··· INFORMATION PROVIDED

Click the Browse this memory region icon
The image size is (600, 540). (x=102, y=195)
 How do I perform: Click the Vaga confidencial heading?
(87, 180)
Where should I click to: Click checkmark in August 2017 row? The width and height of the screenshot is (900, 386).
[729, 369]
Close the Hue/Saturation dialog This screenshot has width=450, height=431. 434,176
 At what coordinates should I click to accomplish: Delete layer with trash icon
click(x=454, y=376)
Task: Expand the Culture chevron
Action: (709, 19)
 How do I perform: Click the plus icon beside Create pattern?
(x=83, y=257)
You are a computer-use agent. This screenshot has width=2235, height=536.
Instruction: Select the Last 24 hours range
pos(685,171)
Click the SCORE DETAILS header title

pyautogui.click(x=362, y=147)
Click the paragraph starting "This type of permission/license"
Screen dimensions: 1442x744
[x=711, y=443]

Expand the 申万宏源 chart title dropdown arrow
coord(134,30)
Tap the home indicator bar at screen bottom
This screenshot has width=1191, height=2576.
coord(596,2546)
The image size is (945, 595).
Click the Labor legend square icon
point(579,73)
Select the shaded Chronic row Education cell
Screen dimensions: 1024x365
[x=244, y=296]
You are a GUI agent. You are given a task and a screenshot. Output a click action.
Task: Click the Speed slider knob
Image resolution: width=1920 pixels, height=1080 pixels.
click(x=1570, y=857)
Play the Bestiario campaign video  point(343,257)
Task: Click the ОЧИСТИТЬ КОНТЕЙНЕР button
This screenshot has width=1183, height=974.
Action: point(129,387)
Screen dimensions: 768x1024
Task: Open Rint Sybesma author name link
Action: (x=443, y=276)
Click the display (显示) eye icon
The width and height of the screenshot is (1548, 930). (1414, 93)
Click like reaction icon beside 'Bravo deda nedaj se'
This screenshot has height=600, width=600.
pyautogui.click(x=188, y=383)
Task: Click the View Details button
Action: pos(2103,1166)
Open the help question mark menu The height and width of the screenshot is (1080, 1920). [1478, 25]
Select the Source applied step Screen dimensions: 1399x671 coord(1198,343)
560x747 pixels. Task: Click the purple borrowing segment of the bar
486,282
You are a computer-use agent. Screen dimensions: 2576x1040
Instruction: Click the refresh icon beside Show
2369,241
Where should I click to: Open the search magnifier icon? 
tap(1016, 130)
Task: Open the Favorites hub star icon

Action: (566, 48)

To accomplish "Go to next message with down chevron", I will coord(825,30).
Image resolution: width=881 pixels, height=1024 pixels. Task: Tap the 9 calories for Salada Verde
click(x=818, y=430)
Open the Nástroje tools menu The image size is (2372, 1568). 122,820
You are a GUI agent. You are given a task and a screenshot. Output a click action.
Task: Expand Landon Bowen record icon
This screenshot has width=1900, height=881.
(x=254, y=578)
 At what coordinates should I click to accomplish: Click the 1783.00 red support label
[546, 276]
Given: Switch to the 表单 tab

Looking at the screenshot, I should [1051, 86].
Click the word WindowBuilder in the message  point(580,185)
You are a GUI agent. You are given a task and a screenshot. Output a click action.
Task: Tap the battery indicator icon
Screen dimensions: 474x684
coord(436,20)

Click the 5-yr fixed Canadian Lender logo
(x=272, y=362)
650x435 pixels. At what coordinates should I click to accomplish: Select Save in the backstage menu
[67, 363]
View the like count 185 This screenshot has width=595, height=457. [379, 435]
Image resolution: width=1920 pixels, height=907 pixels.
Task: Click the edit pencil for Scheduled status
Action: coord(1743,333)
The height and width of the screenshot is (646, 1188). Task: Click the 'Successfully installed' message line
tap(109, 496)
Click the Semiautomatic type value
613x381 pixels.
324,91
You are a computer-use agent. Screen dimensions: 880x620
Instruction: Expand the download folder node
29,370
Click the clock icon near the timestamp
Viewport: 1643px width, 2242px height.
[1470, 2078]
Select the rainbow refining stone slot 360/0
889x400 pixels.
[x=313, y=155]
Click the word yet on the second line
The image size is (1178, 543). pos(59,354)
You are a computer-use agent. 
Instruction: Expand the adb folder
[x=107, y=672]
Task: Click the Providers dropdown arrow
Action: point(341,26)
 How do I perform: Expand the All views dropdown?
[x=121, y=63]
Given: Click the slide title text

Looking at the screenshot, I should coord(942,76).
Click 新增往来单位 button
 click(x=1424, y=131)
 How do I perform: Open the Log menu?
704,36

······

DIRECTION -
Copy the listing above line for line, with no changes.

RIGHT ANSWER -
Click the Browse this memory region icon
The image size is (600, 540). (x=102, y=195)
 How do I perform: Click the Vaga confidencial heading?
(87, 180)
Where should I click to: Click checkmark in August 2017 row? The width and height of the screenshot is (900, 386).
[729, 369]
Close the Hue/Saturation dialog This screenshot has width=450, height=431. 434,176
 At what coordinates should I click to accomplish: Delete layer with trash icon
click(x=454, y=376)
Task: Expand the Culture chevron
Action: (709, 19)
 How do I perform: Click the plus icon beside Create pattern?
(x=83, y=257)
You are a computer-use agent. This screenshot has width=2235, height=536.
Instruction: Select the Last 24 hours range
pos(685,171)
Click the SCORE DETAILS header title

pyautogui.click(x=362, y=147)
Click the paragraph starting "This type of permission/license"
Screen dimensions: 1442x744
[x=711, y=443]

Expand the 申万宏源 chart title dropdown arrow
coord(134,30)
Tap the home indicator bar at screen bottom
This screenshot has width=1191, height=2576.
coord(596,2546)
The image size is (945, 595).
Click the Labor legend square icon
point(579,73)
Select the shaded Chronic row Education cell
Screen dimensions: 1024x365
[x=244, y=296]
You are a GUI agent. You are given a task and a screenshot. Output a click action.
Task: Click the Speed slider knob
Image resolution: width=1920 pixels, height=1080 pixels.
click(x=1570, y=857)
Play the Bestiario campaign video  point(343,257)
Task: Click the ОЧИСТИТЬ КОНТЕЙНЕР button
This screenshot has width=1183, height=974.
Action: point(129,387)
Screen dimensions: 768x1024
Task: Open Rint Sybesma author name link
Action: (x=443, y=276)
Click the display (显示) eye icon
The width and height of the screenshot is (1548, 930). (1414, 93)
Click like reaction icon beside 'Bravo deda nedaj se'
This screenshot has height=600, width=600.
pyautogui.click(x=188, y=383)
Task: Click the View Details button
Action: pos(2103,1166)
Open the help question mark menu The height and width of the screenshot is (1080, 1920). [1478, 25]
Select the Source applied step Screen dimensions: 1399x671 coord(1198,343)
560x747 pixels. Task: Click the purple borrowing segment of the bar
486,282
You are a computer-use agent. Screen dimensions: 2576x1040
Instruction: Click the refresh icon beside Show
2369,241
Where should I click to: Open the search magnifier icon? 
tap(1016, 130)
Task: Open the Favorites hub star icon

Action: (566, 48)

To accomplish "Go to next message with down chevron", I will coord(825,30).
Image resolution: width=881 pixels, height=1024 pixels. Task: Tap the 9 calories for Salada Verde
click(x=818, y=430)
Open the Nástroje tools menu The image size is (2372, 1568). 122,820
You are a GUI agent. You are given a task and a screenshot. Output a click action.
Task: Expand Landon Bowen record icon
This screenshot has width=1900, height=881.
(x=254, y=578)
 At what coordinates should I click to accomplish: Click the 1783.00 red support label
[546, 276]
Given: Switch to the 表单 tab

Looking at the screenshot, I should [1051, 86].
Click the word WindowBuilder in the message  point(580,185)
You are a GUI agent. You are given a task and a screenshot. Output a click action.
Task: Tap the battery indicator icon
Screen dimensions: 474x684
coord(436,20)

Click the 5-yr fixed Canadian Lender logo
(x=272, y=362)
650x435 pixels. At what coordinates should I click to accomplish: Select Save in the backstage menu
[67, 363]
View the like count 185 This screenshot has width=595, height=457. [379, 435]
Image resolution: width=1920 pixels, height=907 pixels.
Task: Click the edit pencil for Scheduled status
Action: coord(1743,333)
The height and width of the screenshot is (646, 1188). Task: Click the 'Successfully installed' message line
tap(109, 496)
Click the Semiautomatic type value
613x381 pixels.
324,91
You are a computer-use agent. Screen dimensions: 880x620
Instruction: Expand the download folder node
29,370
Click the clock icon near the timestamp
Viewport: 1643px width, 2242px height.
[1470, 2078]
Select the rainbow refining stone slot 360/0
889x400 pixels.
[x=313, y=155]
Click the word yet on the second line
The image size is (1178, 543). pos(59,354)
You are a computer-use agent. 
Instruction: Expand the adb folder
[x=107, y=672]
Task: Click the Providers dropdown arrow
Action: point(341,26)
 How do I perform: Expand the All views dropdown?
[x=121, y=63]
Given: Click the slide title text

Looking at the screenshot, I should coord(942,76).
Click 新增往来单位 button
 click(x=1424, y=131)
 How do I perform: Open the Log menu?
704,36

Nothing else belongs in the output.